## Requirements
Turn the records from the line containing "1000x461 pixels. How" through the line containing "The image size is (1004, 605). (185, 316)" into a numbered list, leaving out any blank lines.

## Records for this exercise
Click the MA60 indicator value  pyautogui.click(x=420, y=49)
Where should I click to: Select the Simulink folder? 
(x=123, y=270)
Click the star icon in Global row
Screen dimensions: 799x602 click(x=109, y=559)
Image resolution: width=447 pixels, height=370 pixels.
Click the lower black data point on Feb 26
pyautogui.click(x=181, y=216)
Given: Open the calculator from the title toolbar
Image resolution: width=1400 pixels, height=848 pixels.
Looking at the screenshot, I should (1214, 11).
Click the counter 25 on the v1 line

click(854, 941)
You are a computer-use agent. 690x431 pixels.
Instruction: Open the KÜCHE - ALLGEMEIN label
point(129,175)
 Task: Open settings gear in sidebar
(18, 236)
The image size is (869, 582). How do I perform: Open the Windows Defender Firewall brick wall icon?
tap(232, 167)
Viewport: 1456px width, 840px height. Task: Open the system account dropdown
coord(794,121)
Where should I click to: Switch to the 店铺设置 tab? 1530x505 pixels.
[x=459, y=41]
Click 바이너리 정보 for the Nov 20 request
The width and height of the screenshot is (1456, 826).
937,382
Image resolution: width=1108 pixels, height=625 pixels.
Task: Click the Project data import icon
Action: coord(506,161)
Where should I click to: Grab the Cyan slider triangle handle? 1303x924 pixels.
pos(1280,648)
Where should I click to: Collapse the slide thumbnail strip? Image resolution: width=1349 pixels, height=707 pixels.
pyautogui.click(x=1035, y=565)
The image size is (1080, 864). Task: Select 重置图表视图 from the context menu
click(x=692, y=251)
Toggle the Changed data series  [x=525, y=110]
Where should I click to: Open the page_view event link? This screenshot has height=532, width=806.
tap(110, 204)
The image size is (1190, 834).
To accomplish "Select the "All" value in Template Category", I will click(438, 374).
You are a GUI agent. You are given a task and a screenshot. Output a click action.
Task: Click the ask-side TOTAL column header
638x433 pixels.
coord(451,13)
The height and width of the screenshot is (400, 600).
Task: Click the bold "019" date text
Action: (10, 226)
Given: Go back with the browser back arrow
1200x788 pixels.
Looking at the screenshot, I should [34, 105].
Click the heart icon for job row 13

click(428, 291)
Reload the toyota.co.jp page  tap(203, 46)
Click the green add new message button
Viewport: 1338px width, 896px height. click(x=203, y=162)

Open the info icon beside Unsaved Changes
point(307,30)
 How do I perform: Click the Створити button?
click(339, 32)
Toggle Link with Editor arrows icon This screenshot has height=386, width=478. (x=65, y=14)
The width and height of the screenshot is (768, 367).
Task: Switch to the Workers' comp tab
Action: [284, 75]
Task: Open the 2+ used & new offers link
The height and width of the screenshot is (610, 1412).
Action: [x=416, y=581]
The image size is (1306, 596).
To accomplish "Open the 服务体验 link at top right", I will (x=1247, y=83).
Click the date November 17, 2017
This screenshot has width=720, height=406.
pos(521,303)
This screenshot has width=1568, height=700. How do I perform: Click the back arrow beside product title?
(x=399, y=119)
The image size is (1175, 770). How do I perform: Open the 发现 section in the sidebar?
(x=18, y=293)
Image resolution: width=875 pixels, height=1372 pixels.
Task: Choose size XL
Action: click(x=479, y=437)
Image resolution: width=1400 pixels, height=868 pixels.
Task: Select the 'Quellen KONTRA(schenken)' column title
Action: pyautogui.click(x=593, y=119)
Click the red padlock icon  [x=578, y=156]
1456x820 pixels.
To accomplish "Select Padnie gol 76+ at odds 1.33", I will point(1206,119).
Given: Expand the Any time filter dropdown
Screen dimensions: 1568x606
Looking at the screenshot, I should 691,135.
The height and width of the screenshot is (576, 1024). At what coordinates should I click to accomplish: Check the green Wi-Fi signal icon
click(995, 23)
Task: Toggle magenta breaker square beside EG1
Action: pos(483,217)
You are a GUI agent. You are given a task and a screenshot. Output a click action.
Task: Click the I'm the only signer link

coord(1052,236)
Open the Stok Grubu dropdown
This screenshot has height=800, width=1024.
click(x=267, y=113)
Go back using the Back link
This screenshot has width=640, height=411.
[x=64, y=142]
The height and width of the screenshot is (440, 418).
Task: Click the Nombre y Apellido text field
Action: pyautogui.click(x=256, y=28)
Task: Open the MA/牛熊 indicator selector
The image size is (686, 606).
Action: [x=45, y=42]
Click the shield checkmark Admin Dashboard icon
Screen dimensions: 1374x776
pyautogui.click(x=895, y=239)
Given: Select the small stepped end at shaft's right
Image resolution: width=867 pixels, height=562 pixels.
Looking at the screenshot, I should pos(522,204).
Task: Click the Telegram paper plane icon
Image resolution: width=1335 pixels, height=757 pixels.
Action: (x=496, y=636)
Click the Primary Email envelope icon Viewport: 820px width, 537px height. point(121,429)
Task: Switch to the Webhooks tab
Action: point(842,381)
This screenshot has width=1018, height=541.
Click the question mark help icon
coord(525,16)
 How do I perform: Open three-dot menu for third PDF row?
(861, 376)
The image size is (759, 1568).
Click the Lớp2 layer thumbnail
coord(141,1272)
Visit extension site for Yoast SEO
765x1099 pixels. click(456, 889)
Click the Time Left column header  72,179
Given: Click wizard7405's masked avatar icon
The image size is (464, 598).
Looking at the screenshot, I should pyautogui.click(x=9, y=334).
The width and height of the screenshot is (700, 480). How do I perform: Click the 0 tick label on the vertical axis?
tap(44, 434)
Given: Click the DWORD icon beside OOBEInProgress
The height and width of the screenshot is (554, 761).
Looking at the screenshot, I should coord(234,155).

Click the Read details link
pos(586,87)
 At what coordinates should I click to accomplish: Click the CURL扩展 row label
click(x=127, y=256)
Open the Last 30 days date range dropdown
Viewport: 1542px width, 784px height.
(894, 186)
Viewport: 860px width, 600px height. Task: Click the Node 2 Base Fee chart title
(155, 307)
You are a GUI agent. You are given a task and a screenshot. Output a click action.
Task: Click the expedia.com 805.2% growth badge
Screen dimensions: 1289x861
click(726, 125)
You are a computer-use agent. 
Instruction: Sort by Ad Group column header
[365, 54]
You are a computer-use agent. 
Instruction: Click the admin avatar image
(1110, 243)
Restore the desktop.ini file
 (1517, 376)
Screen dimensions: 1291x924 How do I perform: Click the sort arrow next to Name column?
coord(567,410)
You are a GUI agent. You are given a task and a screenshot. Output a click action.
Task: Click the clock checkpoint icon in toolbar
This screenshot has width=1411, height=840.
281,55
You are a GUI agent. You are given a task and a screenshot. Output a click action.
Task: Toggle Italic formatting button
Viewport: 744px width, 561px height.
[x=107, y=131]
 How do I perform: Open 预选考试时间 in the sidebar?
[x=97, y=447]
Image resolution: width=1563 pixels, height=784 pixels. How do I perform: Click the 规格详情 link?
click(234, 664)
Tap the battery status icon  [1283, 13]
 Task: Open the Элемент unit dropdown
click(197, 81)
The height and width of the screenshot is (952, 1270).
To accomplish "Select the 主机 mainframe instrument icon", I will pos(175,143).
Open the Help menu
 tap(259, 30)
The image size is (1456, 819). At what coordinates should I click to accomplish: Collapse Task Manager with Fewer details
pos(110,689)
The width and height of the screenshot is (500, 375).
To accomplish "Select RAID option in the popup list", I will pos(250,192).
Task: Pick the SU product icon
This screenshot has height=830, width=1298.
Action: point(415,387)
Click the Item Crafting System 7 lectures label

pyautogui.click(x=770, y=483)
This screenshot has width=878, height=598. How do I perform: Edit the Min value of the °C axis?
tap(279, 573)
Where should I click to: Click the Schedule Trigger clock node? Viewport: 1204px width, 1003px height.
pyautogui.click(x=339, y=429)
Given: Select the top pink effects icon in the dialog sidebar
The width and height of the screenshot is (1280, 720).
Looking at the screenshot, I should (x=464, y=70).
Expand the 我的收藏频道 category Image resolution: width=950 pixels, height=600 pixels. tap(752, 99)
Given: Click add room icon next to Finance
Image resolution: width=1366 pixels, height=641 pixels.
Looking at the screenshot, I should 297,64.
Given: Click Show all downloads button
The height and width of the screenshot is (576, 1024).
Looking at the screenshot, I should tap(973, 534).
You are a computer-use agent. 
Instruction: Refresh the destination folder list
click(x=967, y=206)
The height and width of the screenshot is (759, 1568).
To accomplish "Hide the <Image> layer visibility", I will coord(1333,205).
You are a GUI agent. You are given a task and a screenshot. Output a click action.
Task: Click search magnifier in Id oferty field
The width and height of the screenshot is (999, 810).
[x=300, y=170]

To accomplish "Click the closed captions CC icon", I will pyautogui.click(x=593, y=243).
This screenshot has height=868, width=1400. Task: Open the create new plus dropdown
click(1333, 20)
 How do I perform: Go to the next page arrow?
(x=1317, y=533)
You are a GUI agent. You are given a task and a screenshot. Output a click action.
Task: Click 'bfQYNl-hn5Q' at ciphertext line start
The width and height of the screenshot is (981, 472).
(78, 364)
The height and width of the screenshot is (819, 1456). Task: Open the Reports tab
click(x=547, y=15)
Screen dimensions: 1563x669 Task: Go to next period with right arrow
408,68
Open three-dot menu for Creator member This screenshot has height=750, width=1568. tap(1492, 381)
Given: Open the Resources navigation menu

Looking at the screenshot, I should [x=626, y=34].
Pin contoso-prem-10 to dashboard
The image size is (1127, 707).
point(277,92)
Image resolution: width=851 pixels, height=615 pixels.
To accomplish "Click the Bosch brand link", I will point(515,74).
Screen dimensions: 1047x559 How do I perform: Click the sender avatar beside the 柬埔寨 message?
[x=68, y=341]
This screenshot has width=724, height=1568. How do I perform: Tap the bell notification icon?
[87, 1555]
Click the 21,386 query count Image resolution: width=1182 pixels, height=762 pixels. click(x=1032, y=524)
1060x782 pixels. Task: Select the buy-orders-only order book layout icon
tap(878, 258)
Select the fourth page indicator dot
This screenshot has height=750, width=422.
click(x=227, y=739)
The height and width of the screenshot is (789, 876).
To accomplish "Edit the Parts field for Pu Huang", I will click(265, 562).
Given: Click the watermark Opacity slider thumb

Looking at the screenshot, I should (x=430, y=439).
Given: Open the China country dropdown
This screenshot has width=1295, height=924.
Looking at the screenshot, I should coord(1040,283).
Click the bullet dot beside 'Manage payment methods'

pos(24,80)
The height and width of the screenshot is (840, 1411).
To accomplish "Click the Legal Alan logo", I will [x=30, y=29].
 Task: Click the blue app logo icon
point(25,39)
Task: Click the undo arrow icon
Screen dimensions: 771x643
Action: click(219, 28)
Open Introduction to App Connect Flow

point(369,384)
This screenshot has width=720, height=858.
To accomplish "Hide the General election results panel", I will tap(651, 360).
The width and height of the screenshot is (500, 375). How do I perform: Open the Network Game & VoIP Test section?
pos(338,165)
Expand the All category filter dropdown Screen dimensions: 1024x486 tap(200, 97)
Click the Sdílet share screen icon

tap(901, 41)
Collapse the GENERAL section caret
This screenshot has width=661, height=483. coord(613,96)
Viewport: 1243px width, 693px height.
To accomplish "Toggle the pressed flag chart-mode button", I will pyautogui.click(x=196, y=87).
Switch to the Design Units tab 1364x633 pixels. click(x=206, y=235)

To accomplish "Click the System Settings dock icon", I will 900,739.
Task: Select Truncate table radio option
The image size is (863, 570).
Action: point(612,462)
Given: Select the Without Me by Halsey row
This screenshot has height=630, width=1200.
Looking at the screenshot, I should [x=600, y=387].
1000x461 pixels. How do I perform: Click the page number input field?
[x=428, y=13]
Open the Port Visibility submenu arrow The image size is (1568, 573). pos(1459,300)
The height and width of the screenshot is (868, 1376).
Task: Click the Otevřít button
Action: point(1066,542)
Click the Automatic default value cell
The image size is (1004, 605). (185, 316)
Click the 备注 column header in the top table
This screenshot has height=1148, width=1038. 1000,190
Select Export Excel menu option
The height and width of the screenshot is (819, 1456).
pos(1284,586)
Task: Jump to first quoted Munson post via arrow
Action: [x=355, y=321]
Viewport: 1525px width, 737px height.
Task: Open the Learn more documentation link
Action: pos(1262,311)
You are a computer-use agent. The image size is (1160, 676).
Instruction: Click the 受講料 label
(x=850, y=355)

## Final result
1. 1000x461 pixels. How do I perform: Click the page number input field?
2. [x=428, y=13]
3. Open the Port Visibility submenu arrow The image size is (1568, 573). pos(1459,300)
4. The height and width of the screenshot is (868, 1376).
5. Task: Click the Otevřít button
6. Action: point(1066,542)
7. Click the Automatic default value cell
8. The image size is (1004, 605). (185, 316)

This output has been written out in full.